SELECTED PASSAGE —
5 Filters

@Ian M on TLN re small scale farming

I am sorry to hear about your experience trying to set up a food business. It’s a very hard decision to wind things up. But, as you point out, you’re far from alone. We started a mushroom farm about 3 years back and went bust a couple months ago. Quite an experience… And a pretty costly one in the end. Took all of our savings. We’re selling off all our gear at the moment and trying to recoup something.

There are so many things wrong with the way the UK sources our food. We went down to the huge wholesale veg markets in London and spoke to a few local wholesalers here… It’s a nightmare.

Anyway, as an old friend of mine used to say - solidarity bro! Don’t let the bastards get you down. You’ve learned some crucial skills that will be needed soon enough as we progress into the polycrisis. It’s just that our current economic system is so skewed towards insanity.

If you want to chat to someone who’s walked a good part of the journey, drop me an email (or feel free to sign up here!).

5filters at protonmail dot com

Cheers

2 Likes

Oh dear, sorry to read that A, and for Ian M too.
This trend is pretty worrying, not just for those people sinking their time and money into low scale food production - the best kind I’m sure - but for the whole country. The UK seems to have got itself into a very fragile state, not producing nearly enough food despite there being enough land (in theory), and then sabotaging the supply of food from outside with high inflation, Brexit and wars against major food producing countries (maybe not in that order). Insane neoliberal glabalism is another threat. Looks like there’s climate change too (don’t have the links :slightly_smiling_face:) .
My main worry is there’s no real democracy to make necessary changes (eg land reform), and as the pressure ramps up, the public will be forced into whatever line TPTB want us to fall into.

2 Likes

Thanks ED!

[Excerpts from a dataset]
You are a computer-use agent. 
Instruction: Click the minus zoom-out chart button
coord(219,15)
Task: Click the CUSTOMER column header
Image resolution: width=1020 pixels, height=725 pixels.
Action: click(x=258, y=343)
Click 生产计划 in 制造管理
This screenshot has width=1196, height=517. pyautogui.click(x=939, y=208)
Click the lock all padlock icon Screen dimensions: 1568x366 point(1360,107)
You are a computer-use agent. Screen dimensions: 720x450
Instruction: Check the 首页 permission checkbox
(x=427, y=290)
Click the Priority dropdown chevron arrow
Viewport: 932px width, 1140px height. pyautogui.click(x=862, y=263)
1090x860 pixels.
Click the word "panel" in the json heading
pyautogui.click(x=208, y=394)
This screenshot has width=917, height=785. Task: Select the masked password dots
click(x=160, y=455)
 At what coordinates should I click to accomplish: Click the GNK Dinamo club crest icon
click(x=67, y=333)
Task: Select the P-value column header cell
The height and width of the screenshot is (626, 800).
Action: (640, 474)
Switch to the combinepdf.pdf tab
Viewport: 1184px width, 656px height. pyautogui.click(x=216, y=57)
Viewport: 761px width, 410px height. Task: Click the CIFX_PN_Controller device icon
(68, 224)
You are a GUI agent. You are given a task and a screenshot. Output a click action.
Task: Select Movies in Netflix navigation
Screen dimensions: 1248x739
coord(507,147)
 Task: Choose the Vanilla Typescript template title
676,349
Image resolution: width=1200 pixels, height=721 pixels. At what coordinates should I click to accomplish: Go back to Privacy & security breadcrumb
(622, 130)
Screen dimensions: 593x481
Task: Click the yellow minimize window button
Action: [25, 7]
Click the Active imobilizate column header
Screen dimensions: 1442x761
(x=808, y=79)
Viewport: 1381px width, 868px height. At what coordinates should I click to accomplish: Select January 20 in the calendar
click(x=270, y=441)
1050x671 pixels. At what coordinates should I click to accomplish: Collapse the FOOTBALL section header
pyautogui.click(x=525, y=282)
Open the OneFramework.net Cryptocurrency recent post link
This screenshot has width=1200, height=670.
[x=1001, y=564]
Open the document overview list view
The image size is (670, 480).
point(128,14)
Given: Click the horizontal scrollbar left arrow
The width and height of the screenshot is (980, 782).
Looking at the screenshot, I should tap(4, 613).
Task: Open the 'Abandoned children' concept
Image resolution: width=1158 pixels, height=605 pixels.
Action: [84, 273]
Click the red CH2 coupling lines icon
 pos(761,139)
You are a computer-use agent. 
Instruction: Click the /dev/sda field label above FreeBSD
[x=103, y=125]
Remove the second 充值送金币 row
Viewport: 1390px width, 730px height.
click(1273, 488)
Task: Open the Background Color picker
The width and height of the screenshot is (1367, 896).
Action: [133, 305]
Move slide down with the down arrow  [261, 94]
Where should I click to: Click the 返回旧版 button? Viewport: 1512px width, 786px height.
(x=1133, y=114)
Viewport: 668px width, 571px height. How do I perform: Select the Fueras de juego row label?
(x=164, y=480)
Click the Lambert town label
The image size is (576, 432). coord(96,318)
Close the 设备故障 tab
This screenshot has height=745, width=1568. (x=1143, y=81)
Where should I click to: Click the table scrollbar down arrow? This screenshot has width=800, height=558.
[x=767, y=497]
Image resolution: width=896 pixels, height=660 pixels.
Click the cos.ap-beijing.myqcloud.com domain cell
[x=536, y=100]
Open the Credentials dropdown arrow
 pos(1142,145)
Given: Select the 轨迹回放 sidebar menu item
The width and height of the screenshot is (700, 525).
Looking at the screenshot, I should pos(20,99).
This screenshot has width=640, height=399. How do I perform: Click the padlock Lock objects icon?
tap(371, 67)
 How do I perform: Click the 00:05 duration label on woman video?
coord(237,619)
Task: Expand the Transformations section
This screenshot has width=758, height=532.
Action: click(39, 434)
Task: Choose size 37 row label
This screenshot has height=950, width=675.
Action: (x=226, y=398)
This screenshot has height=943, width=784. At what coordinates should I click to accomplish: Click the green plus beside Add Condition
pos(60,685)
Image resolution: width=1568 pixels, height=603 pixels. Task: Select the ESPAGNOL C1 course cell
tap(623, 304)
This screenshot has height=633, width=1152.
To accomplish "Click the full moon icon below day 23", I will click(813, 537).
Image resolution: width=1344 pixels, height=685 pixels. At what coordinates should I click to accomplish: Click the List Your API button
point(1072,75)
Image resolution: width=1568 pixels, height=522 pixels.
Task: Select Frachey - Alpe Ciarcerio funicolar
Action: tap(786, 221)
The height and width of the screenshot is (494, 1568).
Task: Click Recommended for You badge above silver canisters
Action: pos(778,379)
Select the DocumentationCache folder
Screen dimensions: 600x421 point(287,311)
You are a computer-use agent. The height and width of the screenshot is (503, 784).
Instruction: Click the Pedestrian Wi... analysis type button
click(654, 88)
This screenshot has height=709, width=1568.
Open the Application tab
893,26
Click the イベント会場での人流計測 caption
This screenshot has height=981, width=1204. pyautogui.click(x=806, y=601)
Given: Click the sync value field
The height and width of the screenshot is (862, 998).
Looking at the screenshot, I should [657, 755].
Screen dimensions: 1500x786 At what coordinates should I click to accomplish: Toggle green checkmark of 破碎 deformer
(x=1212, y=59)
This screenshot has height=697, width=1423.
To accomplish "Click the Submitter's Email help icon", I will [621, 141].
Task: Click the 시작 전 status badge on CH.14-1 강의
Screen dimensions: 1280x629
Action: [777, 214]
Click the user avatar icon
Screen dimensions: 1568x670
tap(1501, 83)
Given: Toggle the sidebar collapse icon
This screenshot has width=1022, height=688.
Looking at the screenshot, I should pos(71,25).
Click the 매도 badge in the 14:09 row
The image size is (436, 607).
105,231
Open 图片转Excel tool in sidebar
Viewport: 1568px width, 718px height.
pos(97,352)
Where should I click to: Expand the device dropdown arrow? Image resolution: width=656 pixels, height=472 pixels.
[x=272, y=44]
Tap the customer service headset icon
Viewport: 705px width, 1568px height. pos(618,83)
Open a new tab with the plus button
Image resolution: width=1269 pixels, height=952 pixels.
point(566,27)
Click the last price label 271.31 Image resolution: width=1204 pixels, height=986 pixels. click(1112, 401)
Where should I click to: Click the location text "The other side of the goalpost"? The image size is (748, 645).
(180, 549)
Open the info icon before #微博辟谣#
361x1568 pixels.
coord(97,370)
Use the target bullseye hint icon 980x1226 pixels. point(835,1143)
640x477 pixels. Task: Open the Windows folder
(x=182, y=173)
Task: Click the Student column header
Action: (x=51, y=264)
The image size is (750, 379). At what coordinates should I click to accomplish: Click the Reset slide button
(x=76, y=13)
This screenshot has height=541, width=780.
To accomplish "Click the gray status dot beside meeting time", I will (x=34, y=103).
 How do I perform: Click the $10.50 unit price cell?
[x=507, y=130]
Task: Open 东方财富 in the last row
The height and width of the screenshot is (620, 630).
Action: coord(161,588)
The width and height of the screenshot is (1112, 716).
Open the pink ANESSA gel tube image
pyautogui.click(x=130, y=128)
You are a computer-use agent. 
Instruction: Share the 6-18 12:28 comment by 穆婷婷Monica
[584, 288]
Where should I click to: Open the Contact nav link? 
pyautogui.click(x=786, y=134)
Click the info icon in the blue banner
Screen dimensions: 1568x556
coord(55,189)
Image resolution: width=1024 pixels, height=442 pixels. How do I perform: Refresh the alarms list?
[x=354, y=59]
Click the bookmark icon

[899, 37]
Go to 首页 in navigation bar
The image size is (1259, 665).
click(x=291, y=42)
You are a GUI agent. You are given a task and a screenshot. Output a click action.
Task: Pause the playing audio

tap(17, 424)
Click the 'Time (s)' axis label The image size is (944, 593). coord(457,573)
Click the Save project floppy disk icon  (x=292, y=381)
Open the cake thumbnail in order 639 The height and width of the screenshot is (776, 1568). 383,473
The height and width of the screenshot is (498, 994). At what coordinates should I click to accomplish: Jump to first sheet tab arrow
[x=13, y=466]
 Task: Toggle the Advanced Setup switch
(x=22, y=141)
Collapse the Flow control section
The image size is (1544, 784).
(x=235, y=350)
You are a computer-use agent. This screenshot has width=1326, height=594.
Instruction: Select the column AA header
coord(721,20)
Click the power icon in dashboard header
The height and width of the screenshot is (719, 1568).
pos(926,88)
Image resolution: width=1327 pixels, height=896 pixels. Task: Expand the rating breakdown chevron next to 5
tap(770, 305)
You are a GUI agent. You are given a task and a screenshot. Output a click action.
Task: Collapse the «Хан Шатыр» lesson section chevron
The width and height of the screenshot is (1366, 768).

PROBLEM DETAILS — In the forum thread on small-scale farming, quote the passage from "My main worry" up to and including "to fall into.".

ANSWER TO THIS PROBLEM —
My main worry is there’s no real democracy to make necessary changes (eg land reform), and as the pressure ramps up, the public will be forced into whatever line TPTB want us to fall into.